Bottom line, he seems to love the ground your money walks on. 

So you either leave or you and your children continue to go without. The choice is yours, your children should always come first... you have a responsibility towards them until they are adults.


----------



## EleGirl (Dec 3, 2011)

You have a job. You do not have ownership in the trailer you live in. 

You don't have to ask him to leave. You can leave... leave him and the trailer and his family. Just pack up and go.

Do you have a relative of yours who you can move in with.. someone who you can stay with for say 6 months while you get your self to a healthier place financially and emotionally?

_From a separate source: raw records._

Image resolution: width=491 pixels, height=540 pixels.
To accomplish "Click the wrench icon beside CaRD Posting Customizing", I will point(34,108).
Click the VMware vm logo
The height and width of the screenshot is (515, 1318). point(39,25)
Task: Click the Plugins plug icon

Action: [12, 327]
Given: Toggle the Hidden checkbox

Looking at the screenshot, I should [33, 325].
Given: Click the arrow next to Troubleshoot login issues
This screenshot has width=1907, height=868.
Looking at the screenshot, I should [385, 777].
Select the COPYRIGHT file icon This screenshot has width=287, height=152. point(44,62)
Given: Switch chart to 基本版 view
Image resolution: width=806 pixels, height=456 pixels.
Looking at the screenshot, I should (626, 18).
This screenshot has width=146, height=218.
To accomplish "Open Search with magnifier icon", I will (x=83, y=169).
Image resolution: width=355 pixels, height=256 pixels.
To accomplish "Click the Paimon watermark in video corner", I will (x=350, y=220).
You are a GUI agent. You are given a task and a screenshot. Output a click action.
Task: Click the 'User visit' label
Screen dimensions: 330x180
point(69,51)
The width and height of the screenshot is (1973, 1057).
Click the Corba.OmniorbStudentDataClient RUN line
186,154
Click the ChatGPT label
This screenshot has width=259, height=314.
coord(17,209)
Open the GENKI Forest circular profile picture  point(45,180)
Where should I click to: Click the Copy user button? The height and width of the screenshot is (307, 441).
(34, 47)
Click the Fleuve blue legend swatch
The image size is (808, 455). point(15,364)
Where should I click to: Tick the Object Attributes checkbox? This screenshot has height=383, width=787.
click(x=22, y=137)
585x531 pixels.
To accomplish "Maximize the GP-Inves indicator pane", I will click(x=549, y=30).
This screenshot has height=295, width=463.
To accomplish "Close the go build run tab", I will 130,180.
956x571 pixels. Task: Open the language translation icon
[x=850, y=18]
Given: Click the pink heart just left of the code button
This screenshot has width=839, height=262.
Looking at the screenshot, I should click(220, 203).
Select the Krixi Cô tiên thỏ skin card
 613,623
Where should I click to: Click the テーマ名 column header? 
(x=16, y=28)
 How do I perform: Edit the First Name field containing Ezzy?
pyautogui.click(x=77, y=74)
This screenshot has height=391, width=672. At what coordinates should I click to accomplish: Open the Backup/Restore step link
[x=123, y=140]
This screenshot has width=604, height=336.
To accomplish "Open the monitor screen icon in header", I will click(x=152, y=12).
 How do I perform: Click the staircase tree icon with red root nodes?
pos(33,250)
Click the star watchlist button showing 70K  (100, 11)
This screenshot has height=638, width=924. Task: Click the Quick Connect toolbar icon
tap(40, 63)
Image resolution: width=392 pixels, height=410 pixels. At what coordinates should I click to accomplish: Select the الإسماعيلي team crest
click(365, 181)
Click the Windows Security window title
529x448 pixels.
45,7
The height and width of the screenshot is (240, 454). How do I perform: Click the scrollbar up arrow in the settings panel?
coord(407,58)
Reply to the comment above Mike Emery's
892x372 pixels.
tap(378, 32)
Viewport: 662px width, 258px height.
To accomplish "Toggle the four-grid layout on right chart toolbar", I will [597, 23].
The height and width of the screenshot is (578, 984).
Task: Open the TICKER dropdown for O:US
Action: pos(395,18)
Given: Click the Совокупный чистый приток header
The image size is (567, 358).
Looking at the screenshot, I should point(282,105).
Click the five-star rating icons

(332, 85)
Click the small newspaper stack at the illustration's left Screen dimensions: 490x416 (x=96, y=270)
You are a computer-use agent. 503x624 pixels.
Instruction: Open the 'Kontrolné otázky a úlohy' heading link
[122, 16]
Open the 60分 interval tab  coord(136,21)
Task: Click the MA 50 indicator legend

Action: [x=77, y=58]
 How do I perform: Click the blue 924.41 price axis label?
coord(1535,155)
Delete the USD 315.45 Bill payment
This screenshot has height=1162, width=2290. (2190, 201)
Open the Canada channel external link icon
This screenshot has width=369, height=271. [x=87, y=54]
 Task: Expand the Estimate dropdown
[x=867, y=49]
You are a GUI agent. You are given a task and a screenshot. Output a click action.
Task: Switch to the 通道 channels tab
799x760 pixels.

You are doing this to yourself. 

(YOu know this but you probably need others to confirm it to you.)


----------



## applerose (Oct 24, 2012)

EleGirl said:


> You have a job. You do not have ownership in the trailer you live in.
> 
> You don't have to ask him to leave. You can leave... leave him and the trailer and his family. Just pack up and go.
> 
> ...


Easier said than done....You're right, I DO know what I need to do...thats the problem...I can not understand why I'm having such a hard time leaving...I can not for the life of me understand why I put myself through this. I do have family that will help me...but they said they will not help if I'm going to be wishy-washy...they said I have to be 100% ready (NO GOING BACK...which I have done 4 or 5 times already) to leave him, before they will help me.


----------